Delirium is a condition of acute disturbance in attention and awareness along with disturbances in cognition. It is a symptom of deranged homeostasis and an early sign of infection or hypoxia. The occurrence of COVID-19 brought a catastrophic reduction in delirium monitoring, prevention, and patient care due to several organizational issues like lack of personnel, increased use of benzodiazepines and restricted family visitation.
For the future development of an ideal intensive care unit (ICU) it is important to make the patients free from delirium. As delirium is associated with worse ICU-related outcomes and long-term cognitive impairment in critical illnesses.
Screening for delirium requires limited time and effort. Completing good sedation practices by novel ICU design and connectivity will facilitate non-pharmacological sedation, anxiolysis and comfort which can further be supplemented by balanced pharmacological interventions when necessary. Improvements in the ICU sound, light control, floor planning, and room arrangement can also facilitate a healing environment which would eventually minimize stressors and aid delirium prevention and management.

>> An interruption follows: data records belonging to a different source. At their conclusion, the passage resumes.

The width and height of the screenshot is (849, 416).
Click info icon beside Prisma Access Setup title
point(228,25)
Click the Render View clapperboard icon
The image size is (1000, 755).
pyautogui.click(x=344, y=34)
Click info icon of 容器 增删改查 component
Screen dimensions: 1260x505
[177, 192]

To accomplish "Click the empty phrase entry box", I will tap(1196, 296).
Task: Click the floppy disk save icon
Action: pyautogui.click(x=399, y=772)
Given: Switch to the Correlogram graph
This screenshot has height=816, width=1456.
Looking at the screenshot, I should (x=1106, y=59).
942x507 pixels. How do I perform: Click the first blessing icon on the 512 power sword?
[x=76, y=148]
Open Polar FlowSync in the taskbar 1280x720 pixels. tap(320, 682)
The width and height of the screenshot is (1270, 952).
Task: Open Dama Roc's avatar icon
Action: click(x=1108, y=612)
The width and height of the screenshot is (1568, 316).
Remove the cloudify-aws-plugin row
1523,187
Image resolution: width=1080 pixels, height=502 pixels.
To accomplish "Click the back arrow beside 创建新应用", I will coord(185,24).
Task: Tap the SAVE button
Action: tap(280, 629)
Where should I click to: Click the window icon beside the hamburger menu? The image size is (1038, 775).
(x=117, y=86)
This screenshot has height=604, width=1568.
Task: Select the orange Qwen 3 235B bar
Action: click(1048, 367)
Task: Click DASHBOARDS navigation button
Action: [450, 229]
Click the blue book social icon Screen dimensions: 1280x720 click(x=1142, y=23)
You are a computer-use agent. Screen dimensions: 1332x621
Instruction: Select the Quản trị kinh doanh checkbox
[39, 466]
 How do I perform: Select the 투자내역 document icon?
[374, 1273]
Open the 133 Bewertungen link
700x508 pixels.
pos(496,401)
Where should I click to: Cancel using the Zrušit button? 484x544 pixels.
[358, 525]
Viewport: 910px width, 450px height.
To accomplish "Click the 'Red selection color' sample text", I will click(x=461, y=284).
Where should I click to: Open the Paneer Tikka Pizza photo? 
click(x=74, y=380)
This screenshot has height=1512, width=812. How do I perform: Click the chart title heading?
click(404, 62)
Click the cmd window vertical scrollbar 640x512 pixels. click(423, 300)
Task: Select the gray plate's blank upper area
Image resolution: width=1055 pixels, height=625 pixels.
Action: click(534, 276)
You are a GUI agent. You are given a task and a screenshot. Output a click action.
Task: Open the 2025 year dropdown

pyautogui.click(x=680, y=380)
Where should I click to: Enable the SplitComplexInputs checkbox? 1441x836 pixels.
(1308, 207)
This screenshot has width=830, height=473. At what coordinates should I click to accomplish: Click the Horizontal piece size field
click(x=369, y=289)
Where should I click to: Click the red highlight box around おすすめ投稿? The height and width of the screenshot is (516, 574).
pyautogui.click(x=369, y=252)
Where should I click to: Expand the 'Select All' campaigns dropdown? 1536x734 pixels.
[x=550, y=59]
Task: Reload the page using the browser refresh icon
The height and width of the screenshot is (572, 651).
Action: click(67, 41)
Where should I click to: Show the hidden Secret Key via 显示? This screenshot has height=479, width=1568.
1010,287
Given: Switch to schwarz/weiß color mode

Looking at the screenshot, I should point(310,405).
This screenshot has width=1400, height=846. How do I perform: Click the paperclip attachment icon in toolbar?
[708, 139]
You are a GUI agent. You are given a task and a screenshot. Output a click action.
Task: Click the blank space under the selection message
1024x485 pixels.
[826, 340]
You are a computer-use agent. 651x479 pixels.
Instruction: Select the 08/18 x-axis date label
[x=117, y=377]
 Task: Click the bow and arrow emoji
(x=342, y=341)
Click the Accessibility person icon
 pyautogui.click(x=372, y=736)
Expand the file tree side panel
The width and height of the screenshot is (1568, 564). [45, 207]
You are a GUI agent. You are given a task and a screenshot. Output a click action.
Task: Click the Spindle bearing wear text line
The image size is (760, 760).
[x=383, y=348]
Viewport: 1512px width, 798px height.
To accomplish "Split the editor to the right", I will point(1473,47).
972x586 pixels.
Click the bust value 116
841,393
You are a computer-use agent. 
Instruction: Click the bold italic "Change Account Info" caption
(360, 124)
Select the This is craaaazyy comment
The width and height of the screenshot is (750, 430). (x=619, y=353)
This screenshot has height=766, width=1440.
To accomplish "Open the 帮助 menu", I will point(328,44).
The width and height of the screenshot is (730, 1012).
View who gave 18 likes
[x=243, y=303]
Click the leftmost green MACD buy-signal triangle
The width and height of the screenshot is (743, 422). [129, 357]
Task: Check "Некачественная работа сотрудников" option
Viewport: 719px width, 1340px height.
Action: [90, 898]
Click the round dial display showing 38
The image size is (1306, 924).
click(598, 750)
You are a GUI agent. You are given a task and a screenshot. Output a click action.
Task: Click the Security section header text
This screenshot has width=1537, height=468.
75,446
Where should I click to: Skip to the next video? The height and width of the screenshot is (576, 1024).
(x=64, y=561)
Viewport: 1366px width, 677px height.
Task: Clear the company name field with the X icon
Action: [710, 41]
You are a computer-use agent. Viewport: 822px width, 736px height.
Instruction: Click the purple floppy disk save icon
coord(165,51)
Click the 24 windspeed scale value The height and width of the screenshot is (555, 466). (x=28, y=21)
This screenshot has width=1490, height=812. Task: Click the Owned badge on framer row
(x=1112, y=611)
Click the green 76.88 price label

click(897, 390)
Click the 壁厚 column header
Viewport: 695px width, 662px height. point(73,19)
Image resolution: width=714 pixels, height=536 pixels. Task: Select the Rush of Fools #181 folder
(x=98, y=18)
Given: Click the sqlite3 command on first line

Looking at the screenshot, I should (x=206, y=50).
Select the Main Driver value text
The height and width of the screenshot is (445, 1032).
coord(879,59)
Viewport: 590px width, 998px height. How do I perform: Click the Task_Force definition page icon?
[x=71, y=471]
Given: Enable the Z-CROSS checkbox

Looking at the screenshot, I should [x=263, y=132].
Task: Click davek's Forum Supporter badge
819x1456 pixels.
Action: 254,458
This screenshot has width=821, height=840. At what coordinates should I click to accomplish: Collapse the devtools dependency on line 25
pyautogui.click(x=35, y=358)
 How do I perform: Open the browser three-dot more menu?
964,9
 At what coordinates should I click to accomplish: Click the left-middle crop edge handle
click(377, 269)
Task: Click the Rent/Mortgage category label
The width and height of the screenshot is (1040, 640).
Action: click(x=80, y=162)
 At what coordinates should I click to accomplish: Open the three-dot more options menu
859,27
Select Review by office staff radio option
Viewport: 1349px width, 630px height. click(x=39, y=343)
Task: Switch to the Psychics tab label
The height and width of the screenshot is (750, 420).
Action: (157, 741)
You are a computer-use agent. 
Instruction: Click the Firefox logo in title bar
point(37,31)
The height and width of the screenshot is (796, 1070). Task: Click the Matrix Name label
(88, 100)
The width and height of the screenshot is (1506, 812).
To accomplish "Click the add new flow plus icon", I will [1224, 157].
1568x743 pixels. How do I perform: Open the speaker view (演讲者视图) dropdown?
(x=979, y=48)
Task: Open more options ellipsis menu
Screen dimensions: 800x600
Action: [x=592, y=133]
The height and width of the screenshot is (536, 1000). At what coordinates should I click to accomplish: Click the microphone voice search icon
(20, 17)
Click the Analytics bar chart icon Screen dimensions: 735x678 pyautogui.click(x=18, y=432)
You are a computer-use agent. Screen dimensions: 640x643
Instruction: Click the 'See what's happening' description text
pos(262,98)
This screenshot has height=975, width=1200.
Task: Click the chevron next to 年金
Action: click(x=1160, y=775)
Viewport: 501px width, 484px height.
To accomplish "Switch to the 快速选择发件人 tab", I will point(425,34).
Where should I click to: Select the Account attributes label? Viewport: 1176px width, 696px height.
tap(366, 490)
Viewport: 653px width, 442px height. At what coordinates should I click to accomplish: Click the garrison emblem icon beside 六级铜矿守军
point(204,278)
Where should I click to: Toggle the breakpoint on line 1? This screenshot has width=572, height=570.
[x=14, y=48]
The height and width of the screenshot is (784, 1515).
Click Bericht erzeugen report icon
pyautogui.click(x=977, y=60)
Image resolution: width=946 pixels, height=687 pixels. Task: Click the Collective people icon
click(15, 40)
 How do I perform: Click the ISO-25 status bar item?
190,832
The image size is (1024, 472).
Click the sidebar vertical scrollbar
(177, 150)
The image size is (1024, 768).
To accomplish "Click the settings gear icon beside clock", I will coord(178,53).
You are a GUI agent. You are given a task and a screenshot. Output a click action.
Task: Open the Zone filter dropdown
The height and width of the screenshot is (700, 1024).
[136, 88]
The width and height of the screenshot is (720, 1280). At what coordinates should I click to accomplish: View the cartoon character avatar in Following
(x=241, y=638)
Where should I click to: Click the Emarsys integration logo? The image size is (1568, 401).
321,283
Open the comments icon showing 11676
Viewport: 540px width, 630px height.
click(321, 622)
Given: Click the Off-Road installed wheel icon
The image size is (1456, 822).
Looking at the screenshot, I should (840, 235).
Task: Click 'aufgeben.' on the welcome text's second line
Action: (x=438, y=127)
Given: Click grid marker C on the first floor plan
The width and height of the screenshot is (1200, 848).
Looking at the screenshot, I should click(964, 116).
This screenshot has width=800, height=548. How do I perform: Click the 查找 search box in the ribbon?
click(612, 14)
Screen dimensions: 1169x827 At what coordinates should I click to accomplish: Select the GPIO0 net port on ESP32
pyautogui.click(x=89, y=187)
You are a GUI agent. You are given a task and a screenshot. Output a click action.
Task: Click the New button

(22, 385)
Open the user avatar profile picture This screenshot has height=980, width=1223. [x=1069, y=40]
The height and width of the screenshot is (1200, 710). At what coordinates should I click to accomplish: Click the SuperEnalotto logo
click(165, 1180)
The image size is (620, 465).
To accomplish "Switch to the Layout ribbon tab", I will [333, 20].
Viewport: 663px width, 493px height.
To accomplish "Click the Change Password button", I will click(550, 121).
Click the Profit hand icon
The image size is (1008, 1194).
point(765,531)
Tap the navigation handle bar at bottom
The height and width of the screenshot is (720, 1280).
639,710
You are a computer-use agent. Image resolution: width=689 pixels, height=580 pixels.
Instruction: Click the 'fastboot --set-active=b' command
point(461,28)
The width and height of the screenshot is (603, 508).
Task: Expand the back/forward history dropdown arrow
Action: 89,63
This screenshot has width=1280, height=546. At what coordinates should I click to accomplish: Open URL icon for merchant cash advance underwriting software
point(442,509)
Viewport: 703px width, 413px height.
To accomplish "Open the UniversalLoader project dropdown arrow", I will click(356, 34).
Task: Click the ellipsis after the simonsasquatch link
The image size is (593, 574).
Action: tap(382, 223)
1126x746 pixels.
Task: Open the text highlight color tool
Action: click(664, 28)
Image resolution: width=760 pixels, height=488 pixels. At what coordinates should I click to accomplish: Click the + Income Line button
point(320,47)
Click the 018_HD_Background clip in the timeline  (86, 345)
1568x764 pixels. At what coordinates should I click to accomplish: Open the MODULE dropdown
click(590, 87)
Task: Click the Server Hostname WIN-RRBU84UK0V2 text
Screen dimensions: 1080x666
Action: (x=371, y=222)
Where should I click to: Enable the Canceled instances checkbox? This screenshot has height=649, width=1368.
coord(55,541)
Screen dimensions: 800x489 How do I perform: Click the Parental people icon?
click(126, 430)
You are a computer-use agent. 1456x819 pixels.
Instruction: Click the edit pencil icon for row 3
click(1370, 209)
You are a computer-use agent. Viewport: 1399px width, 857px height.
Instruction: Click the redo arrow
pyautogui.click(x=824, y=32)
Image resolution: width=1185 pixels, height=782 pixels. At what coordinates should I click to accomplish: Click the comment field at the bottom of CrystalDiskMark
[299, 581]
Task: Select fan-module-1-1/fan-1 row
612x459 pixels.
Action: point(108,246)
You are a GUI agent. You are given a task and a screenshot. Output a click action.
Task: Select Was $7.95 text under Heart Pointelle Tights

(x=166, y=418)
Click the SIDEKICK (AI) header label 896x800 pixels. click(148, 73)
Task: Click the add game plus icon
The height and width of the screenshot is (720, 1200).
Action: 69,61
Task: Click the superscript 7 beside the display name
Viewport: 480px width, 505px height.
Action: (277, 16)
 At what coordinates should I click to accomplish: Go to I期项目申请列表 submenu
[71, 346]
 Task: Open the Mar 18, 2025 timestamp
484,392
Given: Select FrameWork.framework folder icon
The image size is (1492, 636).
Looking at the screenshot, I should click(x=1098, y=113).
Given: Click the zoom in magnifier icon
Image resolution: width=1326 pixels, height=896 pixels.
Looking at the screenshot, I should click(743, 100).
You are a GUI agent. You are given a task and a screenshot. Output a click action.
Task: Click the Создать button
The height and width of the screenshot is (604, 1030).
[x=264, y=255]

The fundamental prerequisite to realize the delirium-free ICU, is an awake non-sedated, pain-free comfortable patient whose management follows the A to F (A–F) bundle. Moreover, gaining (G) insight into patient needs, delivering holistic care with a ‘home-like’ (H) environment, and redefining ICU architectural design (I).
The most important thing is to obtain a delirium-free world. It requires optimization of design of ICU, environmental factors, management, time spent with the patient and family by the criticare teams during their routine ICU care.